___ Source material

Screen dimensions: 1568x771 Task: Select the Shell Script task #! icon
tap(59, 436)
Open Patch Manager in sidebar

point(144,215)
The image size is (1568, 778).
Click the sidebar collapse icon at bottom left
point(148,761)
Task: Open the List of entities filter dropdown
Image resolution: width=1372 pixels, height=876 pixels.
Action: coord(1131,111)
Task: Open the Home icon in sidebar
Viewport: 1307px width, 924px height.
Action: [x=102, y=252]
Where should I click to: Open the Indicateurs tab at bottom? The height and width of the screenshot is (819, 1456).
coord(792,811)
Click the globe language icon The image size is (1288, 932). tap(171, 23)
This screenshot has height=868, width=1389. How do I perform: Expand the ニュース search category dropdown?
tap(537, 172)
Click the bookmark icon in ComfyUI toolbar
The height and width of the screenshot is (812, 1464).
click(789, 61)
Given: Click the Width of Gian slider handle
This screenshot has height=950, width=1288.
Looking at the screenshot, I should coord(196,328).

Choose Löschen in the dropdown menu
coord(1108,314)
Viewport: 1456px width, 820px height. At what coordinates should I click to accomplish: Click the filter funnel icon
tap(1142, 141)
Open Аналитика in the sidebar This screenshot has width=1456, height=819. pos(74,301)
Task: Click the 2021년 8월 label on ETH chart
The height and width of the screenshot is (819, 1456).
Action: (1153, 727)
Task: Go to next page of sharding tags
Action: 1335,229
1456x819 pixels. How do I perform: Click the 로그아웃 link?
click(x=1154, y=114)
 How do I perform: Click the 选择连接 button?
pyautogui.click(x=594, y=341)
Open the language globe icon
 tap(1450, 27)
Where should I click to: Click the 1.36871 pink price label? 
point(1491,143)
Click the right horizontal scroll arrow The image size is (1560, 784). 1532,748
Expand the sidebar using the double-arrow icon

______

### Work item:
Up to and including the line with "Task: Open the List", print every line of the material above, starting from its first line, exactly.

### Result of the exercise:
Screen dimensions: 1568x771 Task: Select the Shell Script task #! icon
tap(59, 436)
Open Patch Manager in sidebar

point(144,215)
The image size is (1568, 778).
Click the sidebar collapse icon at bottom left
point(148,761)
Task: Open the List of entities filter dropdown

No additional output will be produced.